This is the story of a country located next to the largest and most connected economic block in the world, with fairly low labor costs and a relatively well educated workforce. You would expect that country to do well. However, the state of Serbia’s economy is problematic. Today, Serbia’s output is below what it was in the 1980s (in the time of Yugoslavia) and only half of its working age population has a job in the formal sector.
At the heart of Serbia’s problems are two interconnected imbalances, which explain why the country appears to be stuck on its path to prosperity. First, the economy is running on domestic consumption, which was fueled by financial inflows since 2000, while exports remain well below potential. Second, employment is driven by the state, not the private sector, with almost half (45%) of all formal jobs in the government or State Owned Enterprises.
Serbia’s path to prosperity – and EU accession – will be about correcting these two imbalances. For a small, open, middle-income economy like Serbia there is only one path to higher growth and thus a higher income for all citizens: the country needs to integrate more successfully with the world, especially Europe. This is because a small domestic market is not enough for firms to expand and scale-up production and because trade generates technological spillovers and learning. Today, Serbia’s exports are below 40 percent of GDP while many of the world’s successful economies have rapidly grown in foreign markets. This includes transition economies and Serbia’s regional peers such as Slovakia and the Czech Republic (both doubling their exports from 40% to 80% of GDP since the mid-1990s) and countries as different as Panama, Ireland, Malaysia or Singapore, all of which have export levels close to or above 100% of GDP.

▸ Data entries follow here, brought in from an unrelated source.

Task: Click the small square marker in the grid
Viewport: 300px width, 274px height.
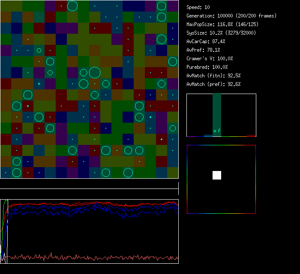Action: coord(39,83)
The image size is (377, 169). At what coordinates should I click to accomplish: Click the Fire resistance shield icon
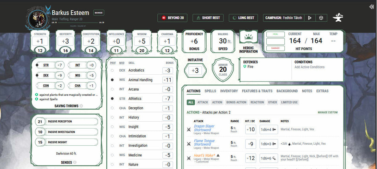[245, 67]
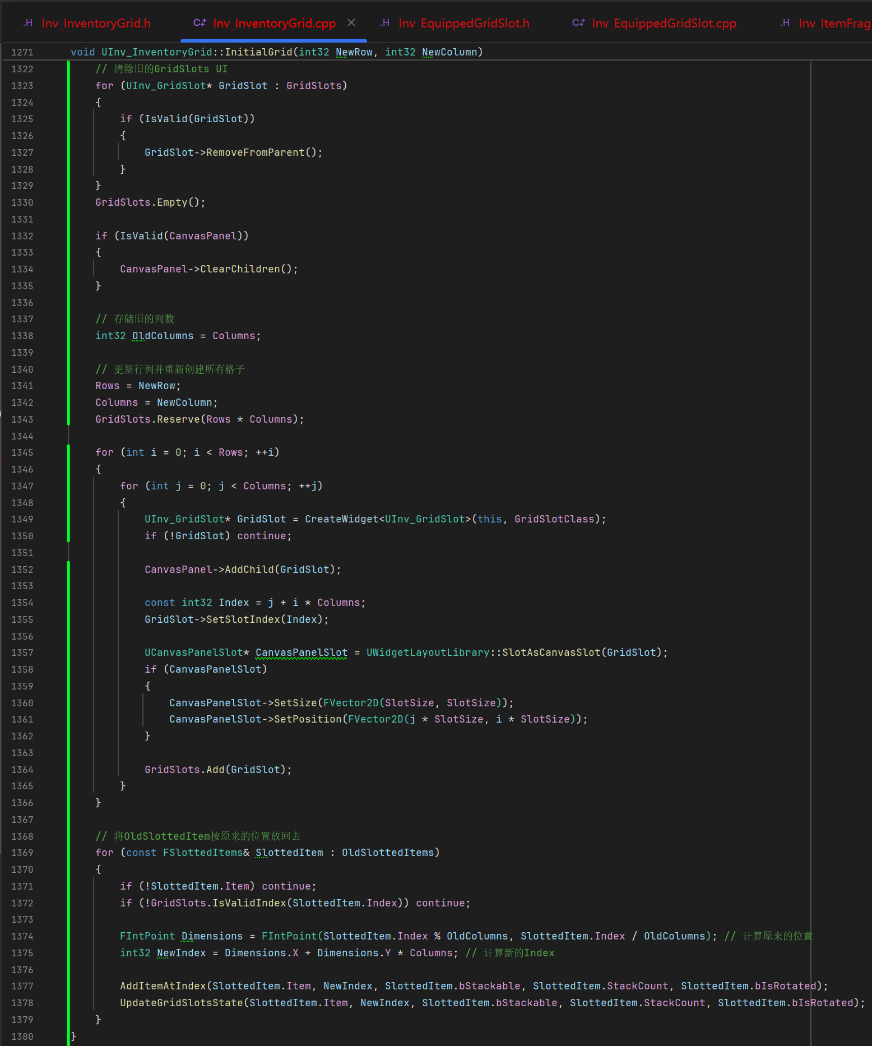Viewport: 872px width, 1046px height.
Task: Click the green change marker beside line 1352
Action: [68, 570]
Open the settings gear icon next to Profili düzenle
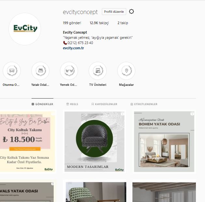This screenshot has width=205, height=202. tap(131, 11)

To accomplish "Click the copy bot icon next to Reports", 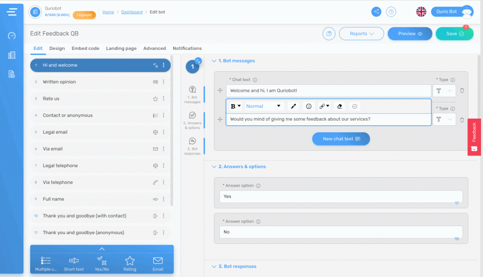I will [x=329, y=33].
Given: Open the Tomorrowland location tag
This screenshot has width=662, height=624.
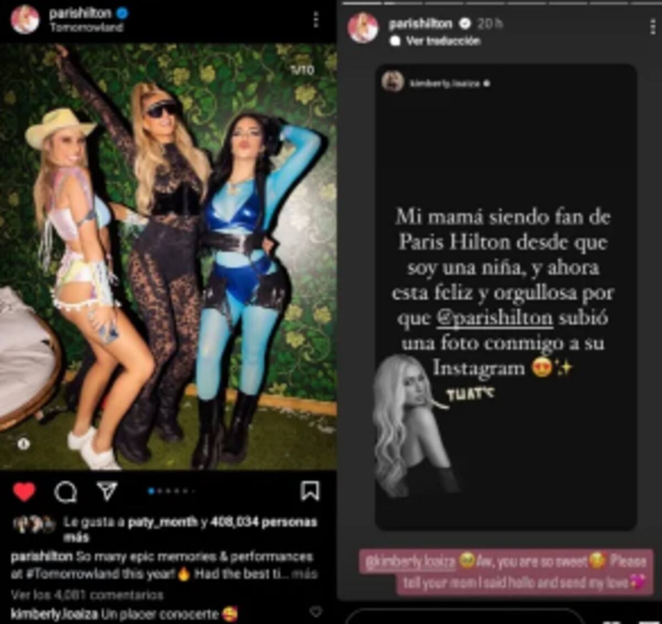Looking at the screenshot, I should point(86,27).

Serbia’s labor market imbalance is even more dramatic: Out of a population of 7.2 million, and a workforce of 4.6 million, only 2.2 million (48 percent) have a job to start with. In more successful countries of Central and Eastern Europe the ratio is above 60 percent. The EU average is around 65 percent. Moreover, almost half of those formally employed are working in the public sector. The main challenge, therefore, is a dearth of private sector jobs. If Serbia’s is to reach an employment rate of 65 percent – similar to the Czech Republic – it will need to create an additional 800,000 jobs.
Chart 2: Out of a workforce of 4.6 million, just over 1 million have a job in the formal private sector
And this is where the interconnectedness between Serbia’s two weaknesses becomes apparent. The private sector needs opportunities to expand in order to create jobs: given the limited domestic market such expansion needs to take place “abroad”.

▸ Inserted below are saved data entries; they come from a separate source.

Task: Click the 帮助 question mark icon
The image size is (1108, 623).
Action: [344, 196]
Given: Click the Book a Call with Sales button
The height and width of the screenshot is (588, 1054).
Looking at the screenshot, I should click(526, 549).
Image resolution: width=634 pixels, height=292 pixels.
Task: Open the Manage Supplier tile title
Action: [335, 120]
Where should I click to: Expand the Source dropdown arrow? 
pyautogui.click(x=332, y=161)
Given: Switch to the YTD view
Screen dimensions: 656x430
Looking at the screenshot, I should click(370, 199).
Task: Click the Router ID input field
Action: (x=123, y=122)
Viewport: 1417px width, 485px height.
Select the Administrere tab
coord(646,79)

Manufacturing exports are particularly promising: Serbia already has some traditional strengths and existing clusters, especially in the automotive sector. However, Serbia’s productivity in manufacturing is low, at just 40 percent of the level of new EU member states, which means that even with lower labor costs, Serbia is not competitive. Why is productivity so low? In short, the level and quality of investment was nowhere near adequate to upgrade the technology and processes used by many of Serbia’s companies. FDI is a good proxy as it contributed almost ¾ of Central and Eastern Europe’s growth during its first decade of transition. Yet Serbia’s accumulated stock of FDI is low, at less than US$ 4,000 per capita, while it is over US$ 11,000 per capita in the Czech Republic or Slovakia. Moreover, almost three quarters of Serbia’s (low) investments went to non-tradable sectors – telecoms, real estate, retail and wholesale trade, banking – reinforcing the economic imbalance. Manufacturing only attracted 20 percent of the FDI.

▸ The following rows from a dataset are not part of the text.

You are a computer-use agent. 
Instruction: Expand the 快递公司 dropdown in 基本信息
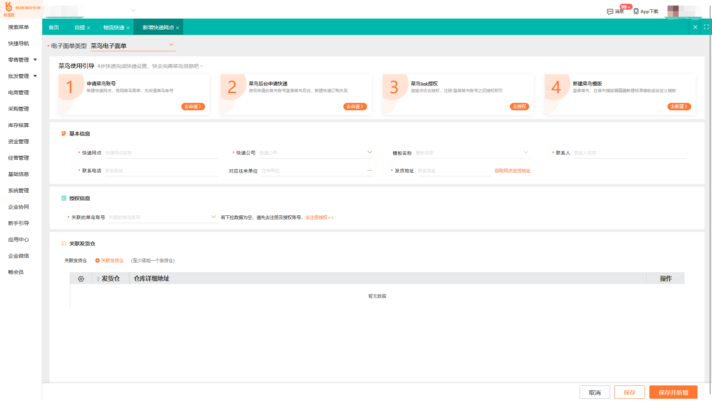pos(370,152)
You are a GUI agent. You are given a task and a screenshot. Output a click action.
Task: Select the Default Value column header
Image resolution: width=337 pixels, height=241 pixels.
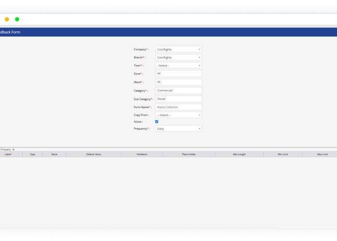(93, 154)
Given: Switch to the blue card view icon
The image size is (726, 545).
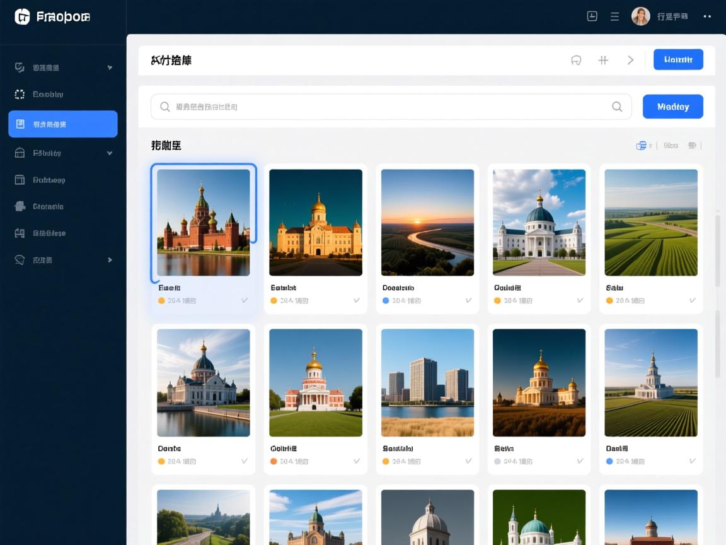Looking at the screenshot, I should coord(641,145).
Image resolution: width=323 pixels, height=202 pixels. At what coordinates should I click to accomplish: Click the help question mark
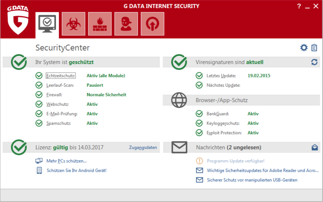click(x=299, y=6)
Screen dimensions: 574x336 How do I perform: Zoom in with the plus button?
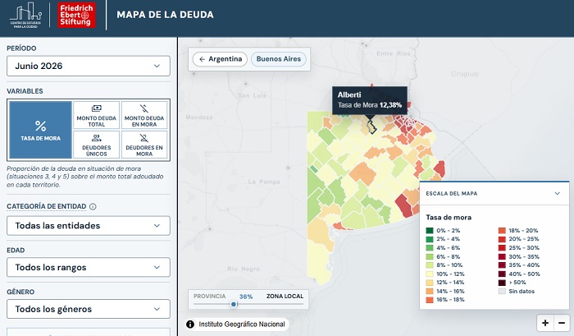click(545, 323)
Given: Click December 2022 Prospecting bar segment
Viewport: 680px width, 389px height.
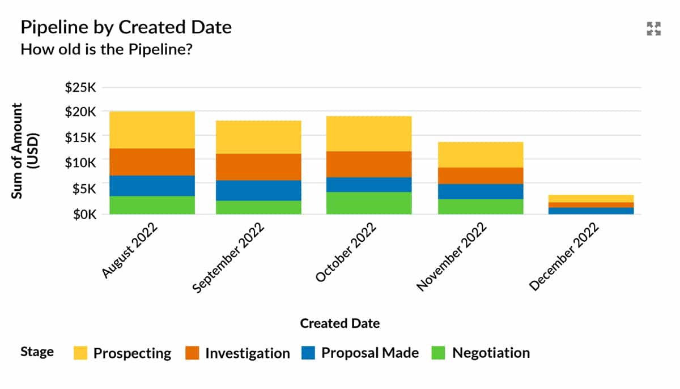Looking at the screenshot, I should click(x=591, y=198).
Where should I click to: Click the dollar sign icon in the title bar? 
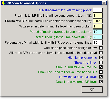(3, 3)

Why have Serbia’s export sectors not attracted more interest from investors? Most export industries, particularly manufacturing, are lumpy and entail large-scale commitments which will only pay-off in the medium-term. Therefore investors only come if they can expect a certain degree of stability with respect to economic fundamentals and a good and predictable business environment (smooth process of starting and expanding a business, especially if they need to construct buildings and factories). These are precisely the areas where Serbia is weak relative to its neighbors and peers. Excessive regulatory burdens add to the costs of production and exports, unclear land use policies inhibit investment, and the current tax system does not make it worthwhile to hire low-medium skilled workers.
Making a country more competitive requires a comprehensive reforms program and consistent implementation. Many factors need to come together to succeed: a well-trained workforce; an open and efficient trade regime; an environment in which investors can operate with ease; transport networks; energy costs and macroeconomic stability to name but a few.
Three priority areas stand out. First, the business environment needs to become more predictable: the business inspection system needs to be overhauled (in particular labor, trade and tax inspections), the system of para-fiscal charges reformed, and land administration and construction permits procedures streamlined. Second, Research and Development needs to play a more significant role: the funding for public R&D institutes needs to be allocated on a more competitive basis, and much more focus should be on commercialization. Third, the National Employment Service needs to be strengthened to become a modern service provider for the unemployed and for employers; and the minimum social security contribution needs to be reformed to reduce the labor costs of low-paying part-time jobs in the service sector.
This is a big agenda but a necessary one for Serbia to avoid remaining stuck in its current “middle-income trap”. By contrast, ambitious reforms will lead to more investments, higher productivity, and an invigorated private sector, so that Serbia’s export engine can run at its full potential.